> **Material shown**
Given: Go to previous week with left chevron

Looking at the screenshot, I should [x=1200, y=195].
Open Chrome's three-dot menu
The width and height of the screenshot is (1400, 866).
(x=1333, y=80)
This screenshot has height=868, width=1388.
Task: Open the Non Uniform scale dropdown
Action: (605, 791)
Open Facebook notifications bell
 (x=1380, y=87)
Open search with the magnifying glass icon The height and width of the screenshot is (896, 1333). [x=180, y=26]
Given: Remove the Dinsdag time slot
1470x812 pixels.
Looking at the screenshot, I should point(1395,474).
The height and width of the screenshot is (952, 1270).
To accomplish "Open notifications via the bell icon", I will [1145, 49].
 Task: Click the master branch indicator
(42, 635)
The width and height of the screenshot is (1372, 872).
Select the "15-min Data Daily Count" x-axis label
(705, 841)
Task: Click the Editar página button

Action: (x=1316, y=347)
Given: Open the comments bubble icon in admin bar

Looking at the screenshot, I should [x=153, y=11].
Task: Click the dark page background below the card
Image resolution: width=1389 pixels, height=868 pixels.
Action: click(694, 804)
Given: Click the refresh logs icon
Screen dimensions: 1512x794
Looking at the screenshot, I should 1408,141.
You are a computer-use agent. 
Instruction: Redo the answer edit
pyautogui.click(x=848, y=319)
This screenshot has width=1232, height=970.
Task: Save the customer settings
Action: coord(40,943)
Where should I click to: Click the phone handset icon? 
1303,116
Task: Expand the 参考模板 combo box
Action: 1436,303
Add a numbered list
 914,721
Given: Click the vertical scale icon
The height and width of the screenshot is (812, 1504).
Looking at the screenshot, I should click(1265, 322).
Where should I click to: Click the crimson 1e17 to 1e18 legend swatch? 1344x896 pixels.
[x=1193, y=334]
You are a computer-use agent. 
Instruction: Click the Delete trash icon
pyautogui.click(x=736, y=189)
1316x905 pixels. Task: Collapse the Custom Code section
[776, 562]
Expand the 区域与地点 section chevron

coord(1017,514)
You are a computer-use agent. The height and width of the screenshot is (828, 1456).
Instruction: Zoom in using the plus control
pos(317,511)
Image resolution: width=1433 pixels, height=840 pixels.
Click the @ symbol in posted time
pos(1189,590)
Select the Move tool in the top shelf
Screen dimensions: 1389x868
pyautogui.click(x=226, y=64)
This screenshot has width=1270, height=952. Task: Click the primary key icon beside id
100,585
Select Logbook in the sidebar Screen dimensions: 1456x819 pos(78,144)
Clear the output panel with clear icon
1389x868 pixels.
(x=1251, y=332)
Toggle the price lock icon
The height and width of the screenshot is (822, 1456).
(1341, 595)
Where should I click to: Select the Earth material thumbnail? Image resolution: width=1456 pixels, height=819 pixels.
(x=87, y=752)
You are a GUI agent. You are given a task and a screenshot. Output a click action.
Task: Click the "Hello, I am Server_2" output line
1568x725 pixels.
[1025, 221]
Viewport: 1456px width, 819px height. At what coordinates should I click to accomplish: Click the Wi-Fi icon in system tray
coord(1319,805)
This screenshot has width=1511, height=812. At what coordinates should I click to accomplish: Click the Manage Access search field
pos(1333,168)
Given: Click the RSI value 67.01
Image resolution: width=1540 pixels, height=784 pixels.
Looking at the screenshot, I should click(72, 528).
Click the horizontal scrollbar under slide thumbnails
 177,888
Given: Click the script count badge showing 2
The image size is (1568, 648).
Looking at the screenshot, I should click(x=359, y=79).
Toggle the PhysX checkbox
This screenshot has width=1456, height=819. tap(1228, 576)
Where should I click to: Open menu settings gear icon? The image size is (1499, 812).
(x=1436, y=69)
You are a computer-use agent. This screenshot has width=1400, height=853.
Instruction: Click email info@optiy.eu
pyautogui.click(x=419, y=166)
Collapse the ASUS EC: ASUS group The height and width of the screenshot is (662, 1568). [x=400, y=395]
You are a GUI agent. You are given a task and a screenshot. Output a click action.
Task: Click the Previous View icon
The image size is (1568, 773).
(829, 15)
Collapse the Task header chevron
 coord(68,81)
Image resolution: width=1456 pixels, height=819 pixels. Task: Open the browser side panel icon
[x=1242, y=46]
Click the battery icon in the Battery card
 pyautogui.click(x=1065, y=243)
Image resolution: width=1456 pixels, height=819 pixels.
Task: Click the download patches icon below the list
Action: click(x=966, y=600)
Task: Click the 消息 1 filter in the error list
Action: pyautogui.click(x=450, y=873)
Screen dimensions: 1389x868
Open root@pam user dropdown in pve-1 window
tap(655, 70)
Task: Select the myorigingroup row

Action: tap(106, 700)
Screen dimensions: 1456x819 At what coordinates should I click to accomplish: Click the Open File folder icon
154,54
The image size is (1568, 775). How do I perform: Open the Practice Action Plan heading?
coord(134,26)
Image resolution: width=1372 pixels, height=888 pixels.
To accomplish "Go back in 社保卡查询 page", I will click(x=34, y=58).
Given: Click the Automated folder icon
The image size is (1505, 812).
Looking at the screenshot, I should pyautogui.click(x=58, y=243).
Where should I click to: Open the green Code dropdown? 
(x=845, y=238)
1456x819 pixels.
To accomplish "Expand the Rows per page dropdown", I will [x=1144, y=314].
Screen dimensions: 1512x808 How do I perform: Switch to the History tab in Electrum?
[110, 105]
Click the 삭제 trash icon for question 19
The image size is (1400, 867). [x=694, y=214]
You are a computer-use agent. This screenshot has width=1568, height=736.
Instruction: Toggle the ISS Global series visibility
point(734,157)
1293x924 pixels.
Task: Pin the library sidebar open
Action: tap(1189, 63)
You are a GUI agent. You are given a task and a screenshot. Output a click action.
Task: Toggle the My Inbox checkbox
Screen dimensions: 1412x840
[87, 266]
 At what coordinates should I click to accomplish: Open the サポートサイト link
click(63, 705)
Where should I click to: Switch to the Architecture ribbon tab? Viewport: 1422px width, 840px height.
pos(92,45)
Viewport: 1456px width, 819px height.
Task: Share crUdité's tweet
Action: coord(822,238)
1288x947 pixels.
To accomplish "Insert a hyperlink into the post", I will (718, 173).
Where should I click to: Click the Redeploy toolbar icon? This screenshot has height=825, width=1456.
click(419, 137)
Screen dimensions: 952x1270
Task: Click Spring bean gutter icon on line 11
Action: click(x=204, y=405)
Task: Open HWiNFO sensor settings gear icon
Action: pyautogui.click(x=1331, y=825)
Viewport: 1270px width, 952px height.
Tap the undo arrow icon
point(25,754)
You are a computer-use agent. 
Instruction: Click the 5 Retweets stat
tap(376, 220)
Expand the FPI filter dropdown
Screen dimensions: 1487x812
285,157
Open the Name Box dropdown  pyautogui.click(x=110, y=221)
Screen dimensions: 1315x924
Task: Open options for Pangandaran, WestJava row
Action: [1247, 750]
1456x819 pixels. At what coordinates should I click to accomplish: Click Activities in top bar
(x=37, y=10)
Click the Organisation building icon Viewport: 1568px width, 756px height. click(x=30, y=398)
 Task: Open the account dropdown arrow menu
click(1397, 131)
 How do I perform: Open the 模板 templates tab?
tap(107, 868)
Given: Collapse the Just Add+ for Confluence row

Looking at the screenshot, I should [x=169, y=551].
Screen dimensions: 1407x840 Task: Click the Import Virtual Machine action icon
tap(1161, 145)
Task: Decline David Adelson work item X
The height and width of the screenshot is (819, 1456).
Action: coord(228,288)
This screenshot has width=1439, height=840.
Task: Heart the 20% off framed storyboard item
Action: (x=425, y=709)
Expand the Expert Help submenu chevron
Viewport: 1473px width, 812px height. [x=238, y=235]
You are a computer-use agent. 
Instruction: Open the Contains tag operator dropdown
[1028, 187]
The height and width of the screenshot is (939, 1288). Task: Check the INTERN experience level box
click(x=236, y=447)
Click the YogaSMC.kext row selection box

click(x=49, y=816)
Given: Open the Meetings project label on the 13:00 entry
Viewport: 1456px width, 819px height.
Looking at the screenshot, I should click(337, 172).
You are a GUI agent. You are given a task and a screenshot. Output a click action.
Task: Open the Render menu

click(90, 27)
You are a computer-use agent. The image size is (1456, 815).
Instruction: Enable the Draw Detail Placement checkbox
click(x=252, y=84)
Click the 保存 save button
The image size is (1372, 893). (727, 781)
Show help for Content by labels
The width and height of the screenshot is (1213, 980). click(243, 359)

> **Task goal**
Write out exactly the lines above from the line with "The width and height of the screenshot is (1372, 872)." through the line with "You are a computer-use agent. The height", both of them included, and leave out all other lines.

> **Final answer**
The width and height of the screenshot is (1372, 872).
Select the "15-min Data Daily Count" x-axis label
(705, 841)
Task: Click the Editar página button

Action: (x=1316, y=347)
Given: Open the comments bubble icon in admin bar

Looking at the screenshot, I should [x=153, y=11].
Task: Click the dark page background below the card
Image resolution: width=1389 pixels, height=868 pixels.
Action: click(694, 804)
Given: Click the refresh logs icon
Screen dimensions: 1512x794
Looking at the screenshot, I should 1408,141.
You are a computer-use agent. 
Instruction: Redo the answer edit
pyautogui.click(x=848, y=319)
This screenshot has width=1232, height=970.
Task: Save the customer settings
Action: coord(40,943)
Where should I click to: Click the phone handset icon? 
1303,116
Task: Expand the 参考模板 combo box
Action: 1436,303
Add a numbered list
 914,721
Given: Click the vertical scale icon
The height and width of the screenshot is (812, 1504).
Looking at the screenshot, I should click(1265, 322).
Where should I click to: Click the crimson 1e17 to 1e18 legend swatch? 1344x896 pixels.
[x=1193, y=334]
You are a computer-use agent. 
Instruction: Click the Delete trash icon
pyautogui.click(x=736, y=189)
1316x905 pixels. Task: Collapse the Custom Code section
[776, 562]
Expand the 区域与地点 section chevron

coord(1017,514)
You are a computer-use agent. The height and width of the screenshot is (828, 1456).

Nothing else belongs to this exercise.